**INSTRUCTIONS TO FOLLOW:** Say how many lines of the material below contain the word "right", with no other words.
BEGIN DATA LISTING
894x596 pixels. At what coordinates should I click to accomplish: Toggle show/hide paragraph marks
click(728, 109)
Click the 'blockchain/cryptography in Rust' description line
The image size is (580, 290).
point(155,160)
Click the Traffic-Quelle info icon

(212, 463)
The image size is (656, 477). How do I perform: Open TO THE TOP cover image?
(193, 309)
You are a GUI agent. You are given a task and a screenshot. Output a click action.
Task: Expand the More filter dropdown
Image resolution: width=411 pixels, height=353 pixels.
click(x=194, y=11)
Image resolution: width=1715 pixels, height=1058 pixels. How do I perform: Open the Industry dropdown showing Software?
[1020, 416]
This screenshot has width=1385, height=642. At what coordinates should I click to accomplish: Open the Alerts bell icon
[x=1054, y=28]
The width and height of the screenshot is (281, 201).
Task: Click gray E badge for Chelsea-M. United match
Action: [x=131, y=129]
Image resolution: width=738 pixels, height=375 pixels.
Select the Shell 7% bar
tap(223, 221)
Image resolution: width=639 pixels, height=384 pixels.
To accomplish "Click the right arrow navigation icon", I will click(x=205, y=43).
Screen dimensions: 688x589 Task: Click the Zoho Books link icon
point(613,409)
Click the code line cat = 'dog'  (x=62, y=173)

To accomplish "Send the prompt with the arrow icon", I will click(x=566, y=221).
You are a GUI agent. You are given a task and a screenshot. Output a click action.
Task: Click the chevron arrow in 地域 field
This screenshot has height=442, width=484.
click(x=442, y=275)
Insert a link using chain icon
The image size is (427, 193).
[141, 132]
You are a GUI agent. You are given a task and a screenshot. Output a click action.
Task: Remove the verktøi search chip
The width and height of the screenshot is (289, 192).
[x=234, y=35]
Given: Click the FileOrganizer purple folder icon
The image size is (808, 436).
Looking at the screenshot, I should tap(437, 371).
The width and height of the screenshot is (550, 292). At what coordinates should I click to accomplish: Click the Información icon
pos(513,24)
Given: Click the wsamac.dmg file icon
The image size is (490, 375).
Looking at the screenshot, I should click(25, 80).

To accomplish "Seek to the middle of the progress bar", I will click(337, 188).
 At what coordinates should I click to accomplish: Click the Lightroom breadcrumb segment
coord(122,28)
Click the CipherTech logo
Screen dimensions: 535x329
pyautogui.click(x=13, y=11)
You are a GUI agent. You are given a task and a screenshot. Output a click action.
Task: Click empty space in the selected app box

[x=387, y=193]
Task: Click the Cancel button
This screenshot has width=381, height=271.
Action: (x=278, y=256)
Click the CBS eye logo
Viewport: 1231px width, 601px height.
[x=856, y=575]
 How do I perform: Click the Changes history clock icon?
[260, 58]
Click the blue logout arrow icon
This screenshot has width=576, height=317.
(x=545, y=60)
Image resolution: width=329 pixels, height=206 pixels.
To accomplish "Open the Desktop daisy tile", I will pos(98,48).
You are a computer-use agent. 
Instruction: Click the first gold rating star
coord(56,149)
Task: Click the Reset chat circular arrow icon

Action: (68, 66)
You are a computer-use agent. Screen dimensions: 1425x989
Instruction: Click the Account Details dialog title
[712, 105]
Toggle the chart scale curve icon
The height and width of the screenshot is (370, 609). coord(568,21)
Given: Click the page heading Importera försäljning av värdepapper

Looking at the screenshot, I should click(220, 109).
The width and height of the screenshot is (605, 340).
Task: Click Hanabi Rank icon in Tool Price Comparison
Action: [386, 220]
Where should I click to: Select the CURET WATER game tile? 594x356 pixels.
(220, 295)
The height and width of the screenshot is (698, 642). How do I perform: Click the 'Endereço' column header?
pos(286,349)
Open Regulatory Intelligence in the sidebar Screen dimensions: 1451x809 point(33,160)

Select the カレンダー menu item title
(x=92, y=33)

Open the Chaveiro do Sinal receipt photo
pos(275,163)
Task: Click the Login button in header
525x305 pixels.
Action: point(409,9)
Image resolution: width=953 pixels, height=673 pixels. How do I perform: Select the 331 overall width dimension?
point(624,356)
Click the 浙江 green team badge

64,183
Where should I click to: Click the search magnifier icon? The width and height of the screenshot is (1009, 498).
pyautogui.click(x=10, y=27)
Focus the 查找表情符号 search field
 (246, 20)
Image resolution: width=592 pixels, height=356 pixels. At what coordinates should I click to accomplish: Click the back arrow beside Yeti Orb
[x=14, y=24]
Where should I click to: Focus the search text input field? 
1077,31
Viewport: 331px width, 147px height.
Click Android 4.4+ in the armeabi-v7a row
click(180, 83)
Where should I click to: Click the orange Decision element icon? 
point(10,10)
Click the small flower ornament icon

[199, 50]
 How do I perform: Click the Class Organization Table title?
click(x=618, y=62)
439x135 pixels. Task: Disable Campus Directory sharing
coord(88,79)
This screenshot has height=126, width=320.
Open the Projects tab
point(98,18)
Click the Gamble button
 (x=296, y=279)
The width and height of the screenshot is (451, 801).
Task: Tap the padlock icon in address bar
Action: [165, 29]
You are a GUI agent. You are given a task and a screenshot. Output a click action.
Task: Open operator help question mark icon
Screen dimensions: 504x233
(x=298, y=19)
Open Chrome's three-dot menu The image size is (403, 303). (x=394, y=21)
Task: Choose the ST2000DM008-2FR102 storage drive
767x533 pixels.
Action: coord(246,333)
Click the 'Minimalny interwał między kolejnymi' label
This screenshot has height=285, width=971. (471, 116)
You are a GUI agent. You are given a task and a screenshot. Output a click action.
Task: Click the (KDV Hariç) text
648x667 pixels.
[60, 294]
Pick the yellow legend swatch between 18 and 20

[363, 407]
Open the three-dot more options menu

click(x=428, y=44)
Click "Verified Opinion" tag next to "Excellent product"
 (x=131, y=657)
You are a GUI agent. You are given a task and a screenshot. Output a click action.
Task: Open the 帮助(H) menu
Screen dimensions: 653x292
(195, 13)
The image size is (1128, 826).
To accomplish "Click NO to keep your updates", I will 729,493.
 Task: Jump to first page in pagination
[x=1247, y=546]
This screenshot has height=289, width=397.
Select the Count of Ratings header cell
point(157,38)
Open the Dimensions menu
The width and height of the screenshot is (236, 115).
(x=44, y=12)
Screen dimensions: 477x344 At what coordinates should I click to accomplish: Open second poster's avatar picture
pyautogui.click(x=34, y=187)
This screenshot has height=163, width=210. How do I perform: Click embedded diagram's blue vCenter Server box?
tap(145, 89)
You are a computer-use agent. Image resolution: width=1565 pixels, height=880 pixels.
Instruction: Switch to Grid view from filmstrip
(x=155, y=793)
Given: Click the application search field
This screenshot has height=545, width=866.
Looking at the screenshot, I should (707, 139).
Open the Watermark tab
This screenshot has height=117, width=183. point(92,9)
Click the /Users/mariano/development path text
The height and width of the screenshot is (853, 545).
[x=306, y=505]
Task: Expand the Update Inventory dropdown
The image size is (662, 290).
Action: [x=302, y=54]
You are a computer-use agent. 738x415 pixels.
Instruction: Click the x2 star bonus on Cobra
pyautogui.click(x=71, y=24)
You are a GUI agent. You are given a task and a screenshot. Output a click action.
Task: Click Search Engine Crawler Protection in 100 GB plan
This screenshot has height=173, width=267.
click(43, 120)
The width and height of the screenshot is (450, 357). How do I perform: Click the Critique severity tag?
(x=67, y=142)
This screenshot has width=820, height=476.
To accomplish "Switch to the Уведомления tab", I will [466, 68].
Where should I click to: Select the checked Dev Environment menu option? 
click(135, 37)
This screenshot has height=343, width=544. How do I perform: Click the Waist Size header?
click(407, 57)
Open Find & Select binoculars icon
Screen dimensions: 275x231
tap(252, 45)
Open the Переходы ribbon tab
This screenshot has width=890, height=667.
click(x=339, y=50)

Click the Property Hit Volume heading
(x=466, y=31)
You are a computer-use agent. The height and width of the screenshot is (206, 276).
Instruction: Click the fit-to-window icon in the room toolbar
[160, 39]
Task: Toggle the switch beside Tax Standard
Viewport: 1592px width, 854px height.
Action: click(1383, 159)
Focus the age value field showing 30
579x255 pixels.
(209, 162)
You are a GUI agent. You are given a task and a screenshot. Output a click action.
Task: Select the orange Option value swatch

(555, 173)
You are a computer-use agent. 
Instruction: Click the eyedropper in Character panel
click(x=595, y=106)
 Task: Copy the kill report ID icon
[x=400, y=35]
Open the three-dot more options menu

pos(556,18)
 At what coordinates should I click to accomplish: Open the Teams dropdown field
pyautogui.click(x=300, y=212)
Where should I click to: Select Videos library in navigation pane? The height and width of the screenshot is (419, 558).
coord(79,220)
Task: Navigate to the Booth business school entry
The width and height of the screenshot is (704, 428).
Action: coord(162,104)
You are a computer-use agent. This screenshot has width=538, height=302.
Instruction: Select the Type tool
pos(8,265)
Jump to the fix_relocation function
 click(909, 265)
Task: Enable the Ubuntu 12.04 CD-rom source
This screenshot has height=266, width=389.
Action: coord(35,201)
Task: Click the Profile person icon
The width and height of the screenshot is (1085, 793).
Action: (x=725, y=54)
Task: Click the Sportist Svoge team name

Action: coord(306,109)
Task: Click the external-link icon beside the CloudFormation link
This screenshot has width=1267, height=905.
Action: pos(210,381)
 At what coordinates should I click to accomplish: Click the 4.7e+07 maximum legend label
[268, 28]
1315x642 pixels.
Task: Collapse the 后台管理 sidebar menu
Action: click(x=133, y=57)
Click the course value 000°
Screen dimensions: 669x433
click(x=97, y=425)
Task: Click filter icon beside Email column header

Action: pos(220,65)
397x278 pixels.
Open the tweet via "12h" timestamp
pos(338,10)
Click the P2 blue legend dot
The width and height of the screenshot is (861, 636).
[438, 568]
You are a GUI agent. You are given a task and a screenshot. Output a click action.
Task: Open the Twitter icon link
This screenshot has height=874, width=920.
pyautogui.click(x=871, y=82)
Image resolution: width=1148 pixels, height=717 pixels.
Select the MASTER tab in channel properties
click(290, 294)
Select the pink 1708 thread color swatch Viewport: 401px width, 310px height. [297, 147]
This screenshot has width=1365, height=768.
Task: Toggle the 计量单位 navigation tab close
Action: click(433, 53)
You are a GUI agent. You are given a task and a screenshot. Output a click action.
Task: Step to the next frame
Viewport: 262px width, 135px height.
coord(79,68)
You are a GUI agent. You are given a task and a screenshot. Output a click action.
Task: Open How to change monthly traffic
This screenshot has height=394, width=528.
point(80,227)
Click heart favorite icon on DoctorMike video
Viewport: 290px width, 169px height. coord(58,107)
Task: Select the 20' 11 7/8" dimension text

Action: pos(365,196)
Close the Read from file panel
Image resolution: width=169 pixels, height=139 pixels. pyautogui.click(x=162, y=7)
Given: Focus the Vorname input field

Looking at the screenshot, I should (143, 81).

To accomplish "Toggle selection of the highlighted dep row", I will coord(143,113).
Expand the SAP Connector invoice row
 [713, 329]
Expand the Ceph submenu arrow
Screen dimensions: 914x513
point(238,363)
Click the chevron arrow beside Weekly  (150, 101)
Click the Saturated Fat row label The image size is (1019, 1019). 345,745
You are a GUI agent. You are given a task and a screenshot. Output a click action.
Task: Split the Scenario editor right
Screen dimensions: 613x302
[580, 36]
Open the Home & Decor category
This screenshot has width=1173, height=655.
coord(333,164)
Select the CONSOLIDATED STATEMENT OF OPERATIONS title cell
END DATA LISTING
**SOLUTION TO THIS PROBLEM:** 2